When our little sweetie was about 18 months old, we joined my parents and my sister’s family for a trip to Orlando. We knew she wouldn’t remember it later, but we wanted to spend time with the family.
We arrived at Magic Kingdom on a crowded afternoon shortly before Thanksgiving. My husband and I paused to get our bearings in front of Cinderella’s castle, only to look up and see our brother in law, a Naval officer who we lovingly call “Commando Rob”, marching off, one tot on his shoulders, another in the BOB jog stroller. “Where’s he going?” I asked. “We’re going to Pirates of the Caribbean.” We are? A ride that celebrates thieves, murderers and rapists? Ugh. But by some miracle, winding through the queue to the repeated strains of “yo ho, yo ho, a pirate’s life for me!” worked to pull the stick out of my booty. I laughed, sang, and couldn’t help but notice that Disney had toned down the violence from earlier versions of the ride.
Next we visited the Enchanted Tiki Room, a childhood favorite. Who doesn’t love joke-telling macaws and an island beat? It’s so kitschy, it’s almost cool. We rode a few more rides, but dinner at an over-priced, over-crowded buffet brought out my anti-Disney grumpiness.

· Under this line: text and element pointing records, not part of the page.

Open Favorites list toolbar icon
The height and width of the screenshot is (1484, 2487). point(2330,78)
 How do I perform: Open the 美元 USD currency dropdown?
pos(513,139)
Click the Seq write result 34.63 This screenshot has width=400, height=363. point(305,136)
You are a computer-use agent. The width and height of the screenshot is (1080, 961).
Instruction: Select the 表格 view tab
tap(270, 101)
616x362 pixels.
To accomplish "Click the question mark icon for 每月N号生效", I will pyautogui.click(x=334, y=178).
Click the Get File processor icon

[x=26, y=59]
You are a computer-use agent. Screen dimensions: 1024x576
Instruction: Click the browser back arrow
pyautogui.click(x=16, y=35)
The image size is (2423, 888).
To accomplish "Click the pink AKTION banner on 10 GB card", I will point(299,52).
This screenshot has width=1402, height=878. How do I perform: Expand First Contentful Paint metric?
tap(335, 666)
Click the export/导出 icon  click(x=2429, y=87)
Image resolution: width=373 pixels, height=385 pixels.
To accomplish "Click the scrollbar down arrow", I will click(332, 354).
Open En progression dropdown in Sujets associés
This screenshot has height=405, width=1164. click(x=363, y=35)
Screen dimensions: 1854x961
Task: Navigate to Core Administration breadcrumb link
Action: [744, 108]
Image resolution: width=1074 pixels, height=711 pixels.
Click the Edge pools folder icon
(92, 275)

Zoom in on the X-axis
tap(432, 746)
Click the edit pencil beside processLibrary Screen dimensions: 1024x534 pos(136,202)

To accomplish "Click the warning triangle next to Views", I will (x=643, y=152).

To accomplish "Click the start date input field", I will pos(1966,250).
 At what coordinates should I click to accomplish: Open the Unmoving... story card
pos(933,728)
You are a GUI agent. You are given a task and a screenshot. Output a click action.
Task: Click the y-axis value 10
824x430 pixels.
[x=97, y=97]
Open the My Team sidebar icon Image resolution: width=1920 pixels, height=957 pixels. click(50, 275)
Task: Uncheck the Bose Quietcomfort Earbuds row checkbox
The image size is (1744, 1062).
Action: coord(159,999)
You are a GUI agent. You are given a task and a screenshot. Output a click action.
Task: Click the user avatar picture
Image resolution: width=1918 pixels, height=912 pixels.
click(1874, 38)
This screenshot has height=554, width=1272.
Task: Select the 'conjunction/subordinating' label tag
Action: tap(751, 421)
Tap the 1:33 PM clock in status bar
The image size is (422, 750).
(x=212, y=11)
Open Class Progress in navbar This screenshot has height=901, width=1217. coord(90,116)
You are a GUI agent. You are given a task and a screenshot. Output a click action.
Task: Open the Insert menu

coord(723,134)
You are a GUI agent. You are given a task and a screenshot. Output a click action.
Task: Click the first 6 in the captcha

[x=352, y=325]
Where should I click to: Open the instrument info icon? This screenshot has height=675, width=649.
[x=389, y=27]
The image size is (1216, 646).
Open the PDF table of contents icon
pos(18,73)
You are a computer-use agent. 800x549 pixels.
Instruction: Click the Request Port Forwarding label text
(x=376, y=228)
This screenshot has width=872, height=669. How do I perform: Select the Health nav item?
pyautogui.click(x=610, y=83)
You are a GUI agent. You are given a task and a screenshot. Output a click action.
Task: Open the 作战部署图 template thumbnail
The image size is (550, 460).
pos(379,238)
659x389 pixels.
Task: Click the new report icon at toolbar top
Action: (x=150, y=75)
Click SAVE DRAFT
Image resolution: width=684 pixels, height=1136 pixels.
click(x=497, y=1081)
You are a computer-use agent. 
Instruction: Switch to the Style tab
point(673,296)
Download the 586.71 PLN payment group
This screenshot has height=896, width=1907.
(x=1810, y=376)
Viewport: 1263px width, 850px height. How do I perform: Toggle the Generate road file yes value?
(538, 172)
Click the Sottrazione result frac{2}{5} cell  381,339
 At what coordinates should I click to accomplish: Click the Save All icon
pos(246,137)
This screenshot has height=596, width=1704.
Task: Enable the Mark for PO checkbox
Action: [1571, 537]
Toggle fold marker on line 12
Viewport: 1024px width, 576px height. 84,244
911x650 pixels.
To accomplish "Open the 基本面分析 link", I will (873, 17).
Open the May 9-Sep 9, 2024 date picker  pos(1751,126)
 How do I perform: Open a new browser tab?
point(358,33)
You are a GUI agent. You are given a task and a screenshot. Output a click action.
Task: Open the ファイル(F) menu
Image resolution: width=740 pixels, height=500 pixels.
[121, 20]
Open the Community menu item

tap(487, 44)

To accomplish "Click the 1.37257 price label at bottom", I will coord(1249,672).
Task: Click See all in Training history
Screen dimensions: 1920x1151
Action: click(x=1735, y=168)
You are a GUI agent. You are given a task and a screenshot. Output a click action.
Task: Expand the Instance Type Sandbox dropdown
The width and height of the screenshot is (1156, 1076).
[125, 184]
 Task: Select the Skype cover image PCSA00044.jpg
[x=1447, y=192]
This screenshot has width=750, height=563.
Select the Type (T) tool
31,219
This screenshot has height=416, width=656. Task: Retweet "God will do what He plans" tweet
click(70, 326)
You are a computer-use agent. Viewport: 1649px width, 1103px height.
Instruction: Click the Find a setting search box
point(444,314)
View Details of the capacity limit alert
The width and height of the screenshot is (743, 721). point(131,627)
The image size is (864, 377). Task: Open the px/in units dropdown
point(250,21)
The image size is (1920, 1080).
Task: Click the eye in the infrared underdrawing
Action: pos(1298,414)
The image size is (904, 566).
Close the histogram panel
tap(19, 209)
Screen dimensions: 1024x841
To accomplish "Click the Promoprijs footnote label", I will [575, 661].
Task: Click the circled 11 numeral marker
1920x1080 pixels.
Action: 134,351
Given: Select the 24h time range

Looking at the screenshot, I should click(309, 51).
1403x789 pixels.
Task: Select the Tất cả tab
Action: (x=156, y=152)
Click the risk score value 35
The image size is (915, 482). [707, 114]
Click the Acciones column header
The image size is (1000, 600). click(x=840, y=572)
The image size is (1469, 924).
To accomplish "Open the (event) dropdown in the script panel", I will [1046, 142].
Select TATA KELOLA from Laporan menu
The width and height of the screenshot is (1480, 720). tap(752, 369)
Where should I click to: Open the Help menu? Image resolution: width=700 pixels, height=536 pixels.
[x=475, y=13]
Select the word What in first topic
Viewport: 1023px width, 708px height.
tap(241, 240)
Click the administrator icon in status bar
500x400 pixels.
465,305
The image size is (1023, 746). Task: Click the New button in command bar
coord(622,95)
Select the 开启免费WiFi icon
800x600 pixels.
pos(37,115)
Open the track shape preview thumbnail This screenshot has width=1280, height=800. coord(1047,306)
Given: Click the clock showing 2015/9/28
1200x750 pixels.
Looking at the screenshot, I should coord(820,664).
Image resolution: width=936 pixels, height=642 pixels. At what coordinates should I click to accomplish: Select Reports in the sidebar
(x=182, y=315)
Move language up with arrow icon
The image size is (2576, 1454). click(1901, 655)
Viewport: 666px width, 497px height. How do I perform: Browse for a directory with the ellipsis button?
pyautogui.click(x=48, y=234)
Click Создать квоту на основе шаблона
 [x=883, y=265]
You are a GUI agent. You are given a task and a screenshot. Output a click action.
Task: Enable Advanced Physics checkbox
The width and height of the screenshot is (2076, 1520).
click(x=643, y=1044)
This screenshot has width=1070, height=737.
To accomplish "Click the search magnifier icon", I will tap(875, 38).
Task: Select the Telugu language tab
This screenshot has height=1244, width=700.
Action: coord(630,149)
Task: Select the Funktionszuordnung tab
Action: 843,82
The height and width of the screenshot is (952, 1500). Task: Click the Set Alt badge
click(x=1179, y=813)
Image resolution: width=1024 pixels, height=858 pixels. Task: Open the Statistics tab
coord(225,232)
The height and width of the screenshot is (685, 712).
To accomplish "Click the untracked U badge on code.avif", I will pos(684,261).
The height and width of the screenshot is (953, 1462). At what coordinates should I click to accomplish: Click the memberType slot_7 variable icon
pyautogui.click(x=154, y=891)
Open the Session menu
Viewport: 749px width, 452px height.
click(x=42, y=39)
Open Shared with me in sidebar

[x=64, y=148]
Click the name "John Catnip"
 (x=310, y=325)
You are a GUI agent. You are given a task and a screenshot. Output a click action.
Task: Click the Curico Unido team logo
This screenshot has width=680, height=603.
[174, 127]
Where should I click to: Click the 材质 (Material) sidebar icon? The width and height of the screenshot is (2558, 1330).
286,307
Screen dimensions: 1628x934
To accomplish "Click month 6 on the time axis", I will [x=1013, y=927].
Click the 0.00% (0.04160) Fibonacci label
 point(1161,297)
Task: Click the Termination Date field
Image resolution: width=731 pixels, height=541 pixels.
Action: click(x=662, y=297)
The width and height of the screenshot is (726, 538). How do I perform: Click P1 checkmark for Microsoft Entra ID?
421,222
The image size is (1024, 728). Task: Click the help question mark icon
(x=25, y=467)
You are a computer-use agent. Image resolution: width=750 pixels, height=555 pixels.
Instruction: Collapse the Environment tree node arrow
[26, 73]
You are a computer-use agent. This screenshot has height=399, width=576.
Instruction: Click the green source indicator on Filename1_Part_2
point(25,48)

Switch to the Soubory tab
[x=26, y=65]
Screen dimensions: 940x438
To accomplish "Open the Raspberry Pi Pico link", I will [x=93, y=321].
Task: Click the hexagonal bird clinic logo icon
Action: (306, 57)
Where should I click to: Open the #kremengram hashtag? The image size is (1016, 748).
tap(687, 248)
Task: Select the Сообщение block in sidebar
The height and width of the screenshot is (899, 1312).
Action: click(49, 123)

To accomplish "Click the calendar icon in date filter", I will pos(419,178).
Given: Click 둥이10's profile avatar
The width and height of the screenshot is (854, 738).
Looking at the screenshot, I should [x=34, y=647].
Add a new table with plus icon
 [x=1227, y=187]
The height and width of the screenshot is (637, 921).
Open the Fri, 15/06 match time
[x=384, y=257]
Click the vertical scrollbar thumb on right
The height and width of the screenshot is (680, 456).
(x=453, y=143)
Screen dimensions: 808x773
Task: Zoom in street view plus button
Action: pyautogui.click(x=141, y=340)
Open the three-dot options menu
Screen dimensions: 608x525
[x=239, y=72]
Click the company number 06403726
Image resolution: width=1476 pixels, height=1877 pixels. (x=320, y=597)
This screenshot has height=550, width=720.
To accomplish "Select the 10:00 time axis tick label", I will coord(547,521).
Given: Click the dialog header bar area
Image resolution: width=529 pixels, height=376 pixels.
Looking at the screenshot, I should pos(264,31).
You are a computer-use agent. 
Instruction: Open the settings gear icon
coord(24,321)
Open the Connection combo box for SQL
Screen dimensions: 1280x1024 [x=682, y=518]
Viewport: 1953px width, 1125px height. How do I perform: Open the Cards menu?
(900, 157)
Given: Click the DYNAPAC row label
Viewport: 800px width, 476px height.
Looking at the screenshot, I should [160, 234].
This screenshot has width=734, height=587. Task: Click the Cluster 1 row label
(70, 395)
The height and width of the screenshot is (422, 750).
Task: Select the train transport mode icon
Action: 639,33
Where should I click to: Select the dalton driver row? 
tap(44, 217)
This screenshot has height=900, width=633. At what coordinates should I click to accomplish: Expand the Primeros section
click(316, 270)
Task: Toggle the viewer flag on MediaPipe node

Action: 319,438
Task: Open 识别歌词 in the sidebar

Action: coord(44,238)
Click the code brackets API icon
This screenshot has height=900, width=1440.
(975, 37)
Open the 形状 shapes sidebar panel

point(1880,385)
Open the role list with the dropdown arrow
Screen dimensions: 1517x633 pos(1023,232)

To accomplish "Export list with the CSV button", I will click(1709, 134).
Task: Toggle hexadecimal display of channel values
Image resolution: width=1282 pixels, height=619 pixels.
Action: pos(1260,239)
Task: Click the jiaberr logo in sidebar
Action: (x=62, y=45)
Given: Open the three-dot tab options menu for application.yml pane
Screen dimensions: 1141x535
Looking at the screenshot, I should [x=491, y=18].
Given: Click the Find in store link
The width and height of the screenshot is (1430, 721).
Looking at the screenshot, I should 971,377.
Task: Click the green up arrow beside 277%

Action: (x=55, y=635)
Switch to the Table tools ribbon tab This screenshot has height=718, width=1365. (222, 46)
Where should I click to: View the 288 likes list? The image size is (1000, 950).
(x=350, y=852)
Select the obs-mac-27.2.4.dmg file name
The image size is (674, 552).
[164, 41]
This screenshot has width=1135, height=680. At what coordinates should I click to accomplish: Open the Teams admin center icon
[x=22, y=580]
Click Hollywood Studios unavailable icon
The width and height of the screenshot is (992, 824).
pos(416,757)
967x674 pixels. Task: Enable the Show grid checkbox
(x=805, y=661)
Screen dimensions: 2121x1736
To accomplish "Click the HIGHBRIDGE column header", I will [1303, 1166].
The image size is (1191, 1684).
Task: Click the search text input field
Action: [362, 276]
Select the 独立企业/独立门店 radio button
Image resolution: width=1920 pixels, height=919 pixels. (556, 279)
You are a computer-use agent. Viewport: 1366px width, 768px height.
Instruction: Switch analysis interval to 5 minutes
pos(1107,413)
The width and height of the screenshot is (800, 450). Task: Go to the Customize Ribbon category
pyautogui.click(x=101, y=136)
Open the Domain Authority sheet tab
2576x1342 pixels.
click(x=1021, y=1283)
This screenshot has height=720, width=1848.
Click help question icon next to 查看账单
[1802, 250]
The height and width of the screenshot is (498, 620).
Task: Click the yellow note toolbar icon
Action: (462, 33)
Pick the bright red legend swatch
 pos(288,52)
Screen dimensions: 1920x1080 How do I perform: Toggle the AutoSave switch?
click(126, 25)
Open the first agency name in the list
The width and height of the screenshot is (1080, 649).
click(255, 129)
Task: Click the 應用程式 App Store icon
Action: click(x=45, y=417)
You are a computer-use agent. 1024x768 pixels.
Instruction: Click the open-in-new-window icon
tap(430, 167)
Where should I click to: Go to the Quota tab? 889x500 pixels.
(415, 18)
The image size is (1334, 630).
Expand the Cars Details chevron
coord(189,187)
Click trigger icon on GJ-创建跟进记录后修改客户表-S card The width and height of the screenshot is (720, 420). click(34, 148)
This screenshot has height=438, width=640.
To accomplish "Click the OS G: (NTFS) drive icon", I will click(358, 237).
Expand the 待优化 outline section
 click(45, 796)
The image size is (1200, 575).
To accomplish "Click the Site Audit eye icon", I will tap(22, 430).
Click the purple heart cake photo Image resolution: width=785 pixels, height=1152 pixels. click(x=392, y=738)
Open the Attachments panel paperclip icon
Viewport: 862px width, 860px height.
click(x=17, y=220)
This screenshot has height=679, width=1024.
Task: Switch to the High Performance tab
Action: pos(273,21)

Until we saw it. Cinderella’s castle lit up in its glistening holiday glory. I actually caught my breath. The hushed crowd jostled for position to snap photos. We squeezed in and stared. I can’t explain it, but Disney magic is for real.
During the next several days we happily safaried through Animal Kingdom, globetrotted through Epcot, and relived favorite movie memories at Hollywood Studios (although I still can’t stomach The Little Mermaid’s story of a girl who gives up her voice to be with a man). We loved seeing our daughter’s face light up when she spotted Mickey Mouse and watching her laugh with her cousins.
I’ve also learned to admire the man behind the mouse, Walt Disney. Imperfect like all of us, Disney fought criticism that his cartoons promoted cultural stereotypes. But as an innovator and entrepreneur, Disney’s accomplishments are hard to deny. He built an empire by overcoming setbacks and celebrating creativity. “If you can dream it, you can do it” became Disney’s motto. He dreamed of a place people could have fun with their families. “Disneyland is a work of love. We didn’t go into Disneyland just with the idea of making money.” I respect Disney’s imagination, vision and the courage it took to build a happy place in a cynical world.
And soon, we’re taking our daughter, now age 5, back to Disney World for a trip that she’ll remember. I think I’m just as excited as she is.